Radicalisme vs chrétienté

L’instrumentalisation des textes religieux pour inciter à la violence ne se limite pas à l’islam. Cela a été également le cas dans la chrétienté. Là aussi, l’interprétation est mise en cause. «Certains chapitres de la Bible peuvent, en se basant sur une certaine lecture, donner une idée négative des Juifs. Cela ne peut pas être nié», selon Geneviève Comeau, théologienne au Centre Sèvres à la faculté des jésuites de Paris.
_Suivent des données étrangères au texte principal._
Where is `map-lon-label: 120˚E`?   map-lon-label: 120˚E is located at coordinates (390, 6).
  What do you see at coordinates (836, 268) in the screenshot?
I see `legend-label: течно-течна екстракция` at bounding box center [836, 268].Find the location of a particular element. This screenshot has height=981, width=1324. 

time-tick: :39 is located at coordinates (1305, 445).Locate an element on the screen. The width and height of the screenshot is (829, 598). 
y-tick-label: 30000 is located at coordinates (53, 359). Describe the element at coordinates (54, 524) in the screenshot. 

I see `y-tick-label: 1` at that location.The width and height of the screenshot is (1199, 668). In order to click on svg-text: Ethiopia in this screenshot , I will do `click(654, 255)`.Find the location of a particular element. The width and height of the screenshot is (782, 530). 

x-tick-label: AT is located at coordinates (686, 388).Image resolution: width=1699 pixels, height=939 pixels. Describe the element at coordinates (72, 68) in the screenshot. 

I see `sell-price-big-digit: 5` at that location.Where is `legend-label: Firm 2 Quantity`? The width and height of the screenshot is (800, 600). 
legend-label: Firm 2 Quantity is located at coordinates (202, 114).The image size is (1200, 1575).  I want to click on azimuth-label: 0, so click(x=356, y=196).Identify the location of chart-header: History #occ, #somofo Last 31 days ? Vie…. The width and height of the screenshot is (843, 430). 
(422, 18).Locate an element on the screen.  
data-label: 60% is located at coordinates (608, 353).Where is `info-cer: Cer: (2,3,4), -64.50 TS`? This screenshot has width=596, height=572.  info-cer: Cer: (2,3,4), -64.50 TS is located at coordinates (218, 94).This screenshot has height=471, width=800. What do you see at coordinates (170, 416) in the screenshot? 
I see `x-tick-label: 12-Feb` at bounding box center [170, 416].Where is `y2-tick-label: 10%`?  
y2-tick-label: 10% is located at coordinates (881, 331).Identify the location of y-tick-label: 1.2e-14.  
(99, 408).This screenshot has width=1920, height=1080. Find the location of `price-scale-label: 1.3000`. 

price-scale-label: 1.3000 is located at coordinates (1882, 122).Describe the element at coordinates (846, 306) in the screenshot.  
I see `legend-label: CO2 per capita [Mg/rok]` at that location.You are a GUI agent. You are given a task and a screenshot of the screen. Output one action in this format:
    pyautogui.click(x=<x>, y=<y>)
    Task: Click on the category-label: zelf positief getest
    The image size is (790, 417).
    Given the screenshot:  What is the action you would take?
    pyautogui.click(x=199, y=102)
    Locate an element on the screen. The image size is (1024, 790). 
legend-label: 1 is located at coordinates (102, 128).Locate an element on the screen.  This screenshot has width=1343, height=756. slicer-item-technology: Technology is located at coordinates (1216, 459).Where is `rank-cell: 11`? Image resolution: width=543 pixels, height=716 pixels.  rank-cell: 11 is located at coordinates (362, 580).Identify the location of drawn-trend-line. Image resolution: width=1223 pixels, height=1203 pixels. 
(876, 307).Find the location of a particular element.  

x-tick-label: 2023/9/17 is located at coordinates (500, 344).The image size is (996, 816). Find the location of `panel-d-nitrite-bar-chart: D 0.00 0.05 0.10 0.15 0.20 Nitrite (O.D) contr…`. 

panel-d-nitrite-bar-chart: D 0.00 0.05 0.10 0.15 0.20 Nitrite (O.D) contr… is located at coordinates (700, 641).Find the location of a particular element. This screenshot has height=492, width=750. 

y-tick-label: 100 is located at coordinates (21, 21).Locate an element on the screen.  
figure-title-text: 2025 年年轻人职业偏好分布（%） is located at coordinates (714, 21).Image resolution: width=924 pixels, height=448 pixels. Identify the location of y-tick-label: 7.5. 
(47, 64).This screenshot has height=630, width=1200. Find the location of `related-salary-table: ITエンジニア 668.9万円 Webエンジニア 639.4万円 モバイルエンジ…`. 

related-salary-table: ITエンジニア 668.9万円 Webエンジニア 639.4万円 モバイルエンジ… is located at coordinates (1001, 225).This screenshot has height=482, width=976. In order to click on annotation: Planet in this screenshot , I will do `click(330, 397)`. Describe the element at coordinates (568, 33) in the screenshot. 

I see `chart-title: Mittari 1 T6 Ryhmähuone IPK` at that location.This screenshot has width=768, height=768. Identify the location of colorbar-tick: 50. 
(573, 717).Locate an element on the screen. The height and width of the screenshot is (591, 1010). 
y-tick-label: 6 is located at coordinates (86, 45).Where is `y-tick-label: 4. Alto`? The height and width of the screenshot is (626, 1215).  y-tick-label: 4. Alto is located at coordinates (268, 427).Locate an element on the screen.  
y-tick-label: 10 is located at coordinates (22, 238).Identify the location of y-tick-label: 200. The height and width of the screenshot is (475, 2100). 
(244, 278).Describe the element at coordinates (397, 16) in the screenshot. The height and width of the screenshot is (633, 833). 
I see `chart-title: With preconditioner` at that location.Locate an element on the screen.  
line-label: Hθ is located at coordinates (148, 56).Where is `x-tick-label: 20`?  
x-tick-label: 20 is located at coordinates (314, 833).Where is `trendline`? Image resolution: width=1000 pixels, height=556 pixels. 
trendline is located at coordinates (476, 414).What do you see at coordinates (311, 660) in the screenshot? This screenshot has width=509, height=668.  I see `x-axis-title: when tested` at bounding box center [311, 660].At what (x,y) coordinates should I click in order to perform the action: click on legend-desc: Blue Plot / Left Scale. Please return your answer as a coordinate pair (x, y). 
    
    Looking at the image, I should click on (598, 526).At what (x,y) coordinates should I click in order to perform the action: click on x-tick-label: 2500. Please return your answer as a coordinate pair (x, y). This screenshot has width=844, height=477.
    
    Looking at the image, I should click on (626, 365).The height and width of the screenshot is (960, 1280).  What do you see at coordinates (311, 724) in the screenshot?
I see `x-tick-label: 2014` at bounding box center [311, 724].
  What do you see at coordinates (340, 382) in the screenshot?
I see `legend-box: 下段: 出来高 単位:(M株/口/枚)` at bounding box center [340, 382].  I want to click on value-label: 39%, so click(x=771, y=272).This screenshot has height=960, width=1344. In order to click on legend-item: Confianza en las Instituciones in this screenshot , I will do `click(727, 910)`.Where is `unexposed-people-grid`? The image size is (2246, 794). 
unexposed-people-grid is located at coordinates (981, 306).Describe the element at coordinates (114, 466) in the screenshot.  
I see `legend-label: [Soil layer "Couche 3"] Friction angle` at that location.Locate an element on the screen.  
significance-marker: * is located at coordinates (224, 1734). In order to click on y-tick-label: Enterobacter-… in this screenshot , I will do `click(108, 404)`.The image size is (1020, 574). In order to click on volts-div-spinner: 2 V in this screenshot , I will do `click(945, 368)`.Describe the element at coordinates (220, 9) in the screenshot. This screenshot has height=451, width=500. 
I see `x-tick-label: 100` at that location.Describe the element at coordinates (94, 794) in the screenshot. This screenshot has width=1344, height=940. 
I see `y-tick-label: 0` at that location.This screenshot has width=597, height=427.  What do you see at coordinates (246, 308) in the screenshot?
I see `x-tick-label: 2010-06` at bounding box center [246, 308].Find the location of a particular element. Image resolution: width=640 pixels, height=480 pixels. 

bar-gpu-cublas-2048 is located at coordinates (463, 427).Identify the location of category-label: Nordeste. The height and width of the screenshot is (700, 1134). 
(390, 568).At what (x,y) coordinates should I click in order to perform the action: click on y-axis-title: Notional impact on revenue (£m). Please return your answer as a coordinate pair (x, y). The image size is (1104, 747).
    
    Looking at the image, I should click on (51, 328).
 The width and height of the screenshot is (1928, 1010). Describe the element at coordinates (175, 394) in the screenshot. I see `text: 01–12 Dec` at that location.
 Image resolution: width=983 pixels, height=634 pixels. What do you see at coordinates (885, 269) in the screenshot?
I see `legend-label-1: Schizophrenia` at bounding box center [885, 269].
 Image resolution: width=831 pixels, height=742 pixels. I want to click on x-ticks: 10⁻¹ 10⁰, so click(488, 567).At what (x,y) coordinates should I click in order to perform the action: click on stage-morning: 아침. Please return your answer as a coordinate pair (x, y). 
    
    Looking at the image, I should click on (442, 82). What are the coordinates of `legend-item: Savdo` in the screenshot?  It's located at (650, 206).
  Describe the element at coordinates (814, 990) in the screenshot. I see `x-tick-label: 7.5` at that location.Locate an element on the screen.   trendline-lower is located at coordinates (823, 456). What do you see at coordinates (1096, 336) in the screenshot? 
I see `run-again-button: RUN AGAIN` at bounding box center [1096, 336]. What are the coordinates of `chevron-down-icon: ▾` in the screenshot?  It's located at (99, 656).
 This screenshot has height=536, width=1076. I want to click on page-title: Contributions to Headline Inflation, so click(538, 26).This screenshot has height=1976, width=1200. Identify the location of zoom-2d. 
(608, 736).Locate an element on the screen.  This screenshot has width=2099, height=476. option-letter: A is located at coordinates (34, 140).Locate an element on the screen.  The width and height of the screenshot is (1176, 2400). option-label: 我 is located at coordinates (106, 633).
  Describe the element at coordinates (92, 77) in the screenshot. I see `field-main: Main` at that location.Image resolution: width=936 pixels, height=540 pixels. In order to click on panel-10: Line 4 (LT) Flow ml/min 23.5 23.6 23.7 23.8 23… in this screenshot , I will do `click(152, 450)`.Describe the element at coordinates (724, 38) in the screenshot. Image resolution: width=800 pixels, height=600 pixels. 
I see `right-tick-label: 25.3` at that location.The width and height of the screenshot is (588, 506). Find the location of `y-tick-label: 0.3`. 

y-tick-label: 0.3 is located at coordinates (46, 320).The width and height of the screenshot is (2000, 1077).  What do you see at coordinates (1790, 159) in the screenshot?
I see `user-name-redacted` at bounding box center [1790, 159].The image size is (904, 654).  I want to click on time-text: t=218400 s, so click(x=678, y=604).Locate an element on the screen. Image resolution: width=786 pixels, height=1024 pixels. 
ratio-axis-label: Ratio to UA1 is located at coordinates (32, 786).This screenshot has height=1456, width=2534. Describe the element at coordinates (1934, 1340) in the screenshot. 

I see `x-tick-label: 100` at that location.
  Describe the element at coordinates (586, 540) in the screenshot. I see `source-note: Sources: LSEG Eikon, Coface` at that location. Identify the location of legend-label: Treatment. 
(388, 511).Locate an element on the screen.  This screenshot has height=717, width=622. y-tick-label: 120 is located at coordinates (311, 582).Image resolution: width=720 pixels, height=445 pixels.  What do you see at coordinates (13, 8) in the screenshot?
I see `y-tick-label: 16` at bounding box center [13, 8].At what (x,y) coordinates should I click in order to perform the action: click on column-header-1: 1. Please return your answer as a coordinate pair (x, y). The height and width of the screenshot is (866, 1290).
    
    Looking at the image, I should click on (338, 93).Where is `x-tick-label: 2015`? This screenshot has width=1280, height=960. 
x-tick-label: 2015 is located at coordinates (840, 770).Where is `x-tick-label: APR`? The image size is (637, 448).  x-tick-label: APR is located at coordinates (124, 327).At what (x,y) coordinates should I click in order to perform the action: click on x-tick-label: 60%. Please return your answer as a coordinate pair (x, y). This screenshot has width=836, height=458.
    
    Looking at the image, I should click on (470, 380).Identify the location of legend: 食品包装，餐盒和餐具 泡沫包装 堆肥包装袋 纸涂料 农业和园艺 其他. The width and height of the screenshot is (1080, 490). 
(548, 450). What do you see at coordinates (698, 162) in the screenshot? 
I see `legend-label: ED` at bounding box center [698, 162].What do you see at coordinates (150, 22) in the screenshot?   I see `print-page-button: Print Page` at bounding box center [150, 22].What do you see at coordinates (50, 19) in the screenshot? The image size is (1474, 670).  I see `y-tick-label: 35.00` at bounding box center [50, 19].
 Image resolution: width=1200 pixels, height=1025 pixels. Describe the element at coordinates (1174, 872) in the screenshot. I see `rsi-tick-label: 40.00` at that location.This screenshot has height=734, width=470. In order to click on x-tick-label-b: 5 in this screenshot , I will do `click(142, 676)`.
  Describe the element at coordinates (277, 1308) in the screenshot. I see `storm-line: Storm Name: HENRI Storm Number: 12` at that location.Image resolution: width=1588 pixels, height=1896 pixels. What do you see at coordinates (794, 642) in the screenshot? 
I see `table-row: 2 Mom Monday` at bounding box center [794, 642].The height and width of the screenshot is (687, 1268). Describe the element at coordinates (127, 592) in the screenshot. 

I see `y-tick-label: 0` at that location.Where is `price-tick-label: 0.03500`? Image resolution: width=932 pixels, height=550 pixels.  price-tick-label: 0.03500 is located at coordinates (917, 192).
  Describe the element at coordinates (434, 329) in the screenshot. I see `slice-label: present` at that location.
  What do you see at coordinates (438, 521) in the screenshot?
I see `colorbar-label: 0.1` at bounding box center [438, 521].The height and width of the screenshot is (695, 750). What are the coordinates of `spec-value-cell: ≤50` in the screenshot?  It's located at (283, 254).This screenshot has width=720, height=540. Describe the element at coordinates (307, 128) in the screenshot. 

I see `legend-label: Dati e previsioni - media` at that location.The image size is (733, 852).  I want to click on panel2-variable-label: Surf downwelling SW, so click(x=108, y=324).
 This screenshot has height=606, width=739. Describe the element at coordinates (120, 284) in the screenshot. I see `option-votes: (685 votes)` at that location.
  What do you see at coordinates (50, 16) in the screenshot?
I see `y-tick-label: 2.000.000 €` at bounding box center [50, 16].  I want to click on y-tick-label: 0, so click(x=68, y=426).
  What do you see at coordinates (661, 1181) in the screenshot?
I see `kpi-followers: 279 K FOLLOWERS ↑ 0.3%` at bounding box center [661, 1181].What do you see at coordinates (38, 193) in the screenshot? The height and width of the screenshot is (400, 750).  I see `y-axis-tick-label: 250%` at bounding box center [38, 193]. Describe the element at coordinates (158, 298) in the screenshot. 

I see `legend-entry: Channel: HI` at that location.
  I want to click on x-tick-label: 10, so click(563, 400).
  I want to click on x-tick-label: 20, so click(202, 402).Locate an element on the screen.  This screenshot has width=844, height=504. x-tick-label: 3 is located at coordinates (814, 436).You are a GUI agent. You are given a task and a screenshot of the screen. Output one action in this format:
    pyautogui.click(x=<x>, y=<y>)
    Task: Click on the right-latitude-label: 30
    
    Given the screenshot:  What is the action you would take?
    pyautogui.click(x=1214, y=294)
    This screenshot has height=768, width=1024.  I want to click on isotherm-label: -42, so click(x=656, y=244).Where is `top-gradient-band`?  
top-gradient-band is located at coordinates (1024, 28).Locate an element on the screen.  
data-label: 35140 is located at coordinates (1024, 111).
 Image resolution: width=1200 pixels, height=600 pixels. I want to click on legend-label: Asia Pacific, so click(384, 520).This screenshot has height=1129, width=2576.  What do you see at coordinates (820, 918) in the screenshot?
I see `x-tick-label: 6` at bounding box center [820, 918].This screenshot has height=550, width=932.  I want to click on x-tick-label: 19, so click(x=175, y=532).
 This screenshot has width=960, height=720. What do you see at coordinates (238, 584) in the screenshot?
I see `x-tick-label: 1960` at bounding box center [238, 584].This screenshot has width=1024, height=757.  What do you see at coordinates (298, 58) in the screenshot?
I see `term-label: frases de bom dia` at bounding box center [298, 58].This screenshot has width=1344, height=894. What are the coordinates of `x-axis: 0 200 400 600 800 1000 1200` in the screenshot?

Elle a rappelé que des persécuteurs chrétiens s’étaient basés sur un passage de l’Evangile de Mathieu, pour faire porter aux Juifs la responsabilité de la condamnation et de la mort de Jésus. Or, «les propos violents de Mathieu s’expliquent par un conflit familial, après l’échec de sa mission auprès du peuple juif et son exclusion de la synagogue. C’est donc plutôt une chronique d’une rupture annoncée de la communauté matthéenne avec la précédente, c'est-à-dire judaïque», a-t-elle fait savoir. Au final, elle a mis en garde contre les dérives des interprétations. Car «un texte peut devenir fou s’il n’est pas remis dans son contexte historique».